1. Field of the Invention
The present invention relates to a coordinate input apparatus and, more particularly, to a coordinate input apparatus for causing a plurality of vibration sensors arranged on a vibration transmission plate to detect a vibration transmitted from a vibration input pen and for detecting the position of the vibration input pen, thereby inputting coordinates.
2. Related Background Art
A conventional coordinate input apparatus is proposed wherein a vibration is input from a vibration input pen incorporating a piezoelectric element to a vibration transmission plate and is detected by a plurality of sensors arranged on the vibration transmission plate, and a vibration transmission time is measured, thereby detecting the coordinates of an input point. Such a coordinate input apparatus is disclosed in U.S. Pat. No. 4,931,965 filed by the present applicant. In this coordinate input apparatus, an end portion of the vibration transmission plate is supported by a vibration-isolating member so that an input vibration is not reflected by the end portion of the vibration transmission plate and the vibration sensor does not generate a detection error caused by the reflected wave of the input vibration.
Conventional vibration-isolating members are developed to reduce noise and are mainly classified into members for reducing noise transmitted in air and noise transmitted through a solid body. When a conventional vibration-isolating member is used for the above application purpose, the vibration-isolating member for reducing noise transmitted through a solid body is used. An example of this vibration-isolating member is a thin antivibration sheet shown in FIG. 10A or a paint.
Referring to FIG. 10A, a vibration transmission plate 80 is to be vibration-insulated by an antivibration sheet 81. The vibration transmission plate 81 comprises a metal plate (e.g., an aluminum plate), a resin plate, or a glass plate. With this arrangement, the antivibration sheet 81 is adhered to the vibrating vibration transmission plate 80 to reduce the vibration of the vibration transmission plate 80, thereby attenuating the vibration of the antivibration sheet 81 and reducing noise.
The conventional antivibration sheet 81, however, is designed to suppress the vibration of the vibration transmission plate 80 as a whole by being adhered to the entire surface of the vibration transmission plate 80. As described above, therefore, in order to suppress the reflection wave at the end portion of the vibration transmission plate 80, the reflection wave cannot be sufficiently attenuated even if the antivibration sheet 81 is adhered to the entire peripheral portion of the vibration transmission plate 80, as shown in FIG. 10B.
FIG. 10B is a view showing vibration propagation when the antivibration sheet 81 is adhered in the entire peripheral portion of the vibration transmission plate 80, and FIG. 10C is a sectional view showing a part of FIG. 10B and, more particularly, showing a state of the reflection waveform.

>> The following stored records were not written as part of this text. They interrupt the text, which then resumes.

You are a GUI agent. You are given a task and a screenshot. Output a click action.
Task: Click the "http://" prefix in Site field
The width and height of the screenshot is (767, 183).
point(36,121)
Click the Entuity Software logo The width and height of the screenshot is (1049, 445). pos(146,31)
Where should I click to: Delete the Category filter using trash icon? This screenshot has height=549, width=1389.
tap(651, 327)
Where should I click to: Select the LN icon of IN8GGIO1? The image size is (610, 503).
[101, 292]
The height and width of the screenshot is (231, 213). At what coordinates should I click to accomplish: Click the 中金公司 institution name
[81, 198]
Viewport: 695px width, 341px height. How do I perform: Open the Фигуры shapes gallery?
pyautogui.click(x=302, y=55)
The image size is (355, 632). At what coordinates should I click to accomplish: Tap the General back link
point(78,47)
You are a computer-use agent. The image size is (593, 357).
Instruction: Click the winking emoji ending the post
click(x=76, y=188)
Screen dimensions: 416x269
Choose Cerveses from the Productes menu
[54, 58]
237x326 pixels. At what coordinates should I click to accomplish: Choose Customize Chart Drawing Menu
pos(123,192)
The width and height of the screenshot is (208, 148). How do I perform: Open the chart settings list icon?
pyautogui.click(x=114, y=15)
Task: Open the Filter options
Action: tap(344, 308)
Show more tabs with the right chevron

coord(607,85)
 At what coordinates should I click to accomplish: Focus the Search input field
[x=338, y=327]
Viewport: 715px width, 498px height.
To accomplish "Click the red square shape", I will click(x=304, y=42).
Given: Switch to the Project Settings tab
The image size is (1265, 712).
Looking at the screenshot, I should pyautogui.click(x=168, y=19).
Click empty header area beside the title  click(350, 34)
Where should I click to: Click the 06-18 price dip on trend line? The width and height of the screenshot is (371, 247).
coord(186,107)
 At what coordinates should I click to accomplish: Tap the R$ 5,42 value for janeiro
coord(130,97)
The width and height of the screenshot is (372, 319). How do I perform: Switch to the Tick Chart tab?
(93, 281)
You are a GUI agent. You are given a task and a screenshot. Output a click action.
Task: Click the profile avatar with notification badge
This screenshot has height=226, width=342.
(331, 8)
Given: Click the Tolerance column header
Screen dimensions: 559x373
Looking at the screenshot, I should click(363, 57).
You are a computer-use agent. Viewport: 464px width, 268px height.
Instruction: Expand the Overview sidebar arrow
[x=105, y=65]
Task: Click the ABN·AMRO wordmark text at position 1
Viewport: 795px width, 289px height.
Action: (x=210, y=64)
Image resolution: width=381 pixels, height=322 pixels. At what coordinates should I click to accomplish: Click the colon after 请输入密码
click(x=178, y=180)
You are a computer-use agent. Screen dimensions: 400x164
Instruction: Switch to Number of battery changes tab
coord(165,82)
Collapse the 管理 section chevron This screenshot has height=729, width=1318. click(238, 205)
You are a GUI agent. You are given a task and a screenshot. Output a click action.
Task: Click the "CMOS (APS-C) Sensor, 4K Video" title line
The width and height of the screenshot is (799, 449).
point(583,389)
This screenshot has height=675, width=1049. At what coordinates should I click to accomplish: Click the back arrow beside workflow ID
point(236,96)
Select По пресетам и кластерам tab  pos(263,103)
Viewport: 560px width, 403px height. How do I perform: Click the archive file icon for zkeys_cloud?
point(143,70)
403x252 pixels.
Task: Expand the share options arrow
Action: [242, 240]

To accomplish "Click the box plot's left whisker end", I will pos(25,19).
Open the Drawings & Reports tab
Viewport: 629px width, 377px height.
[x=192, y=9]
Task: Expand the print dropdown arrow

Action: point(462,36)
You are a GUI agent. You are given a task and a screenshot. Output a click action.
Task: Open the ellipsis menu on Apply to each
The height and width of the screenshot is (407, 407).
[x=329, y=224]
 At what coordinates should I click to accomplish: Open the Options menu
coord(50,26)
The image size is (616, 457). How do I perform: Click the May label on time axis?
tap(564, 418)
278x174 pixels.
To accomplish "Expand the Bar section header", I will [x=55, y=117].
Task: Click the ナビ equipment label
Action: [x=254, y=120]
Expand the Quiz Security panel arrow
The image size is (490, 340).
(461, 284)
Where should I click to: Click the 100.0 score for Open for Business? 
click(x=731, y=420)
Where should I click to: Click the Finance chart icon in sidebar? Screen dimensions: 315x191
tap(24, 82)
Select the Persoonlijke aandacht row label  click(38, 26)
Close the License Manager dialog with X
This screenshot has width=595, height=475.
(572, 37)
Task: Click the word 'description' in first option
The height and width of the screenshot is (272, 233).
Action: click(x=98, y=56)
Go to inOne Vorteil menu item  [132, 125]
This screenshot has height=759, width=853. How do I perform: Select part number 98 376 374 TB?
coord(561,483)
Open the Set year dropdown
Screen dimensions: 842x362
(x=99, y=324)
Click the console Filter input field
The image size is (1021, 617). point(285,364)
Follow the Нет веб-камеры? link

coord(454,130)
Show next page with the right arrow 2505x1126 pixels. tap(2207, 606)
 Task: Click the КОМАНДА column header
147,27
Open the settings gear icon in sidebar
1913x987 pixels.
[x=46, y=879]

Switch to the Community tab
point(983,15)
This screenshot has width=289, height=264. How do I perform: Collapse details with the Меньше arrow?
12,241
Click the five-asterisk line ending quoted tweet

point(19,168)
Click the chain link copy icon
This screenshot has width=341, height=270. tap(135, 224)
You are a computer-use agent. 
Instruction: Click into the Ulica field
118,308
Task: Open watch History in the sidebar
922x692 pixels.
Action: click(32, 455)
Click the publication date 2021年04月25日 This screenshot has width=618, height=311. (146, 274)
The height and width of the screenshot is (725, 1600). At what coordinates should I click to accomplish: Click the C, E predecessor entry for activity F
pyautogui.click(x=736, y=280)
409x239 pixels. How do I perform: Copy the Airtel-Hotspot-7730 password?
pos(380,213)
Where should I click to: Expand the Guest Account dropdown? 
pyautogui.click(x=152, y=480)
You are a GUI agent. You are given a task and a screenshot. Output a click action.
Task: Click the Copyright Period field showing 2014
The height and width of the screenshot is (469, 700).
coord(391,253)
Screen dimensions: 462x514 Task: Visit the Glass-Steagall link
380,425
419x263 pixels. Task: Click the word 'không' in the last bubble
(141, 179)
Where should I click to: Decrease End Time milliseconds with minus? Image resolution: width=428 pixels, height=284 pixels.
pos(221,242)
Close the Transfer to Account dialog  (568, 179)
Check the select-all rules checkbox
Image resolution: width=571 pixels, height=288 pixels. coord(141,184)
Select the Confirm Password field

Referring to FIG. 10C, a waveform A represents a vibration propagating at a vibration start point as a contact point between a vibration input pen 3 and the vibration transmission plate 80, a waveform B represents a waveform reflected at an end face of the vibration transmission plate 80, and a waveform C represents a wave reflected at a boundary between the vibration transmission plate 80 and the antivibration sheet 81.
In the conventional antivibration sheet 81, a vibration-isolating effect is large for a vibration generated by the entire vibration plate (i.e., natural vibration including a resonant vibration). However, as shown in FIG. 10B, the vibration is increased in a region where the antivibration sheet 81 is not mounted, and a sufficient vibration-isolating effect for the vibration propagating from this region as a traveling wave cannot be obtained. For this reason, as shown in FIG. 10C, the vibration can be slightly attenuated in a portion D where the antivibration sheet 81 is mounted. However, the wave reflected by the end face of the vibration transmission plate 80 cannot be sufficiently suppressed.
A new wave C reflected by the boundary between the vibration transmission plate 80 and the antivibration sheet 81 is generated by mounting the conventional antivibration sheet 81. When the conventional antivibration sheet 81 is mounted in the entire peripheral portion of the vibration transmission plate 80 of the coordinate input apparatus utilizing an elastic wave, the above two reflected waves are generated. When a direct wave from a vibration source is to be detected, the reflected waves become noise, thereby degrading detection precision, resulting in inconvenience.
It is also proposed to mount a vibration-isolating member consisting of a material having a high acoustic impedance in a peripheral portion and to mount a vibration-isolating member consisting of a material having a low acoustic impedance inside. However, since the vibration-isolating members are arranged as a double structure in the widthwise direction, the entire structure of the vibration propagation body becomes bulky.